Guerrero v. Halliburton Energy Services, Inc.

231 F. Supp. 3d 797, 2017 U.S. Dist. LEXIS 15738, 2017 WL 1255777
CourtDistrict Court, E.D. California
DecidedFebruary 3, 2017
DocketCase No. 1:16-CV-1300-LJO-JLT
StatusPublished
Cited by14 cases

This text of 231 F. Supp. 3d 797 (Guerrero v. Halliburton Energy Services, Inc.) is published on Counsel Stack Legal Research, covering District Court, E.D. California primary law. Counsel Stack provides free access to over 12 million legal documents including statutes, case law, regulations, and constitutions.

Bluebook
Guerrero v. Halliburton Energy Services, Inc., 231 F. Supp. 3d 797, 2017 U.S. Dist. LEXIS 15738, 2017 WL 1255777 (E.D. Cal. 2017).

Opinion

[800]*800MEMORANDUM DECISION AND ORDER RE DEFENDANT’S MOTION TO DISMISS AND/OR STRIKE

(ECF No. 13)

Lawrence J. O’Neill, UNITED STATES CHIEF DISTRICT JUDGE

This is a putative class action lawsuit brought by Plaintiff Luis Guerrero, who was formerly employed by Defendant Halliburton Energy Services, Inc. as a “a nonexempt truck worker, industrial worker, industrial truck driver, industrial vehicle driver, industrial, worker and/or any similar job designation,” on behalf of himself and similarly situated individuals, against Defendant and Does 1-100, inclusive (collectively, “Defendants”). ECF No. 1-1 (“Complaint”). Plaintiff alleges that Defendants violated provisions of the California Labor Code (“CLC”), Business and Professions Code (“CBPC”), and several of the Industrial Welfare Commission’s Wage Orders for at least four years prior to the 2016 filing of this action and continuing to the present. Id.

Defendant first moved to dismiss and/or strike the Complaint on September 9, 2016. ECF No. 4. The Court granted in part and denied in part Defendant’s motion, and granted Plaintiff leave to amend. ECF No. 10.

Plaintiff filed his First Amended Complaint (“FAC”) on November 22, 2016, setting forth the following causes of action: (1) failure to pay wages owed for all hours worked in violation of CLC § 1197.1, items 1 and 4(b) of Industrial Wage Commission Wage Order (‘Wage Order”) 9-2001 (codified at 8 C.C.R. § 11090) and the California Supreme Court’s decision in Morillion v. Royal Packing Co. (2000), 22 Cal.4th 575, 94 Cal.Rptr.2d 3, 995 P.2d 139; (2) failure to pay overtime wages when employees worked over eight hours per day or forty hours per week, in violation of item 3(A) of Wage Order 9-2001; (3) failure to provide meal periods or compensation in lieu thereof, in violation of CLC §§ 226.7 & 512; (4) failure to authorize and permit rest periods, in violation of CLC § 226.7, Wage Order Nos. 9-1998, 9-2000, 9-2001(12); (5) failure to pay all wages due at the time of termination from employment, in violation of CLC §§ 201-203; and (6) “violation of unfair competition law,” in violation of CBPC § 17200, et seq., commonly known as California’s Unfair Competition Law (“UCL”). ECF No. 12 ¶¶ 85-172.
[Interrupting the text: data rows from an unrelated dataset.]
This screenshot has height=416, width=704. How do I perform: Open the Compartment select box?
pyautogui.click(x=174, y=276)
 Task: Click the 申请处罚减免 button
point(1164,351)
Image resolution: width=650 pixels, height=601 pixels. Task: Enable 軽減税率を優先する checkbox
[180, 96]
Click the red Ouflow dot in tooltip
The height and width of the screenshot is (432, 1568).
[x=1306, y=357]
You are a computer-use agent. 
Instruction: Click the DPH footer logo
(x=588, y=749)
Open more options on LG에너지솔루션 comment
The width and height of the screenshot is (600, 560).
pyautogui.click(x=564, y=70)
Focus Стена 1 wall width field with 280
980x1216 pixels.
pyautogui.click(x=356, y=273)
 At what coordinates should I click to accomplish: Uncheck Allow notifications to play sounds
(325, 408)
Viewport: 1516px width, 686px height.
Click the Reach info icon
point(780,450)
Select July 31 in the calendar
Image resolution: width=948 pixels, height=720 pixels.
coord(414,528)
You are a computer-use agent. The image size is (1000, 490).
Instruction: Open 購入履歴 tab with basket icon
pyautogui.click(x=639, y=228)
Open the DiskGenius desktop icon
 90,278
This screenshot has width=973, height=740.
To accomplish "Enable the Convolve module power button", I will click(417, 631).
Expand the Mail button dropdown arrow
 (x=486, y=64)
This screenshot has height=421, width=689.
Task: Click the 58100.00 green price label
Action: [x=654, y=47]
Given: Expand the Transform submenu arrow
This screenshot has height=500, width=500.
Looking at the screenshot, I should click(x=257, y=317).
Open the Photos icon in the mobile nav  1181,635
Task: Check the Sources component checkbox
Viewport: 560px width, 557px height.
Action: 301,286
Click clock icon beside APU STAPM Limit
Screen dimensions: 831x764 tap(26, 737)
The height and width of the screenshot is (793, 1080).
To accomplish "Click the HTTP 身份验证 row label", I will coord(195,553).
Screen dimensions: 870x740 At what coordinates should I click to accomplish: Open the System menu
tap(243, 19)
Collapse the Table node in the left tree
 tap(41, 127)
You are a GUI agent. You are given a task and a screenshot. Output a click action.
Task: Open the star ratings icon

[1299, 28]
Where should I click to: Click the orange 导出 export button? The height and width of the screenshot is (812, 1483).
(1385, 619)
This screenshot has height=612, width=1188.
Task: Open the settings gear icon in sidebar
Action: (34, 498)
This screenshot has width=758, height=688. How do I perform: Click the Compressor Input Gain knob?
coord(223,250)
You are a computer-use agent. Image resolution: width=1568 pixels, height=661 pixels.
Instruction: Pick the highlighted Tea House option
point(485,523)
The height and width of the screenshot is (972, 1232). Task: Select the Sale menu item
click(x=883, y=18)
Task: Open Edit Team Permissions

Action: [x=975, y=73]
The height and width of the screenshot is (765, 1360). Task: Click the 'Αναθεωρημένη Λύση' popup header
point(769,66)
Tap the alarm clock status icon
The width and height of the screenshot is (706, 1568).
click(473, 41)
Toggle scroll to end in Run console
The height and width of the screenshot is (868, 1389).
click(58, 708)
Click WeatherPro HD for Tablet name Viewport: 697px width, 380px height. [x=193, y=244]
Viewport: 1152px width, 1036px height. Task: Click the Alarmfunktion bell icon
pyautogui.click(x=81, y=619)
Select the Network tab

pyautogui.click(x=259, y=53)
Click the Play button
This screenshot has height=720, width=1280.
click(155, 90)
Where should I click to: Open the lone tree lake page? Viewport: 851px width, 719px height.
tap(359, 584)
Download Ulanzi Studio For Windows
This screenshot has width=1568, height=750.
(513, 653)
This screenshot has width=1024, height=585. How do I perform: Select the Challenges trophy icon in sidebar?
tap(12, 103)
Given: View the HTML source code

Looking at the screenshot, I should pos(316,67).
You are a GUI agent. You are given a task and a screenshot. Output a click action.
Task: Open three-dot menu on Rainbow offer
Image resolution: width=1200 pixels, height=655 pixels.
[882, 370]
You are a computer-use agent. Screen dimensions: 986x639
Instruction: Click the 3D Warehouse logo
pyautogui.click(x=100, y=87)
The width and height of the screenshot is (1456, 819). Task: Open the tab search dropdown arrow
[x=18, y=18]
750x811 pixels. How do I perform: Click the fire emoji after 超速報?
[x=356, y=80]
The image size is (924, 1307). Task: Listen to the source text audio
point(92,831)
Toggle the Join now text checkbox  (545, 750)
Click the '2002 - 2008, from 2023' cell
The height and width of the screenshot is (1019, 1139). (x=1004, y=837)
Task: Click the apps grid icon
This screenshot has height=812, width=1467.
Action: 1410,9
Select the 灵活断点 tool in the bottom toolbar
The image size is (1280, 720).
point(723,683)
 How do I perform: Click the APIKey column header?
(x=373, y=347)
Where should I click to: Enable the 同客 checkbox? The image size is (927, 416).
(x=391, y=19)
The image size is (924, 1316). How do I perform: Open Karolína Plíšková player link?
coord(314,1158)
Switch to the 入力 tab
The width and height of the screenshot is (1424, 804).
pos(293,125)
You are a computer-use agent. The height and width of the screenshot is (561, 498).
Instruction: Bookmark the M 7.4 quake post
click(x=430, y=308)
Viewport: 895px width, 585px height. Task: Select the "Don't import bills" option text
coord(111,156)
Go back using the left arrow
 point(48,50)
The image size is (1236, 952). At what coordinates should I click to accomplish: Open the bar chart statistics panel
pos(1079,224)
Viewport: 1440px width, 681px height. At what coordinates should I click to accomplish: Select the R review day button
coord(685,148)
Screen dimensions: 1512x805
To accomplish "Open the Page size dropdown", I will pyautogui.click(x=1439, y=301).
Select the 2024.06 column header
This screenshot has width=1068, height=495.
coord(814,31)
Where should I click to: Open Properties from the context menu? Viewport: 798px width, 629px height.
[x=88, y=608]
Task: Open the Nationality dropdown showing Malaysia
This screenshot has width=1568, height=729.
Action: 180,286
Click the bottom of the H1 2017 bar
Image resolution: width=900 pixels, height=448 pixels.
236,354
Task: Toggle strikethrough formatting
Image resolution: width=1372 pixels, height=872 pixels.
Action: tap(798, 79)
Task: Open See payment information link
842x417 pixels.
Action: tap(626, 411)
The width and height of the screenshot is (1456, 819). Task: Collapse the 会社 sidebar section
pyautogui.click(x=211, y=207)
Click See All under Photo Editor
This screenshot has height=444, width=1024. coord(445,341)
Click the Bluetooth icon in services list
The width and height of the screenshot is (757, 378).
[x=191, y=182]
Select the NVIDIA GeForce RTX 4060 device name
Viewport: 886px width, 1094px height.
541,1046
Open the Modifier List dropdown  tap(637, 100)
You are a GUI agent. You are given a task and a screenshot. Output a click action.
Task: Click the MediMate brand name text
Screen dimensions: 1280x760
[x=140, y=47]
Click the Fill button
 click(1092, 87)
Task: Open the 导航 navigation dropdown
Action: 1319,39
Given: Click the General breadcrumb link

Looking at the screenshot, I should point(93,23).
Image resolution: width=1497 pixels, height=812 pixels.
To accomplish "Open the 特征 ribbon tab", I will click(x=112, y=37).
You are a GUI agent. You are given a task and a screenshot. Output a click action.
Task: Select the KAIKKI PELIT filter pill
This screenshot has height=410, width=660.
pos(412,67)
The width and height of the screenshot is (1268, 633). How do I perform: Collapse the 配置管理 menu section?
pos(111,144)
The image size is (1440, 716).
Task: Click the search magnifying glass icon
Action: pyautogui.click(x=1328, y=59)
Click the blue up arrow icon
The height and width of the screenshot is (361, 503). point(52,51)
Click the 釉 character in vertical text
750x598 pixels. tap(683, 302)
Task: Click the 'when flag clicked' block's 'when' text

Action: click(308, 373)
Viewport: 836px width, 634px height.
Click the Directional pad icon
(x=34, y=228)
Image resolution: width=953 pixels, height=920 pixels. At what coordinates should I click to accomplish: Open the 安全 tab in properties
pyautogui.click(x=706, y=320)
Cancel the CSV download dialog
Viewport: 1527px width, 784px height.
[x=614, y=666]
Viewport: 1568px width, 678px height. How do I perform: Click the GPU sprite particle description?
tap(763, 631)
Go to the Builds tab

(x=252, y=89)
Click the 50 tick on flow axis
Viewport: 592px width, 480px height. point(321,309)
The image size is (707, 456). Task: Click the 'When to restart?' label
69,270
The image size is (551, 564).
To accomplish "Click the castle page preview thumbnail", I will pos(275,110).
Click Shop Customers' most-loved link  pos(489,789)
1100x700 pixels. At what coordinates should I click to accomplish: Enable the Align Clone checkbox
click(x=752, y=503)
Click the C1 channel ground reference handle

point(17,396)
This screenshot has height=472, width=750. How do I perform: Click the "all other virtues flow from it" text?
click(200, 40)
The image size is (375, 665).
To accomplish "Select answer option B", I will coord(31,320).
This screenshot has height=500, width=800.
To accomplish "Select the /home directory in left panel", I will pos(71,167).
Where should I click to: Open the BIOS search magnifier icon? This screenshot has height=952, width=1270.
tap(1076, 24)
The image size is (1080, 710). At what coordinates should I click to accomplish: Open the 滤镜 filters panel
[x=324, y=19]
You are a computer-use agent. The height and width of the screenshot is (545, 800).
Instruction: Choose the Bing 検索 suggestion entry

Defendant now moves to dismiss Plaintiffs second, third, fourth, and sixth causes of action for failure to state a claim pursuant to Federal Rule of Civil Procedure 12(b)(6)1, and to strike some of the prayers for relief in the FAC pursuant to Rule 12(f).2 ECF No. 13. Plaintiff filed his opposition (ECF No. 15) and Defendant replied (ECF No. 17). This matter is appropriate for resolution without oral argument. See E.D. Cal. L.R. 230(g).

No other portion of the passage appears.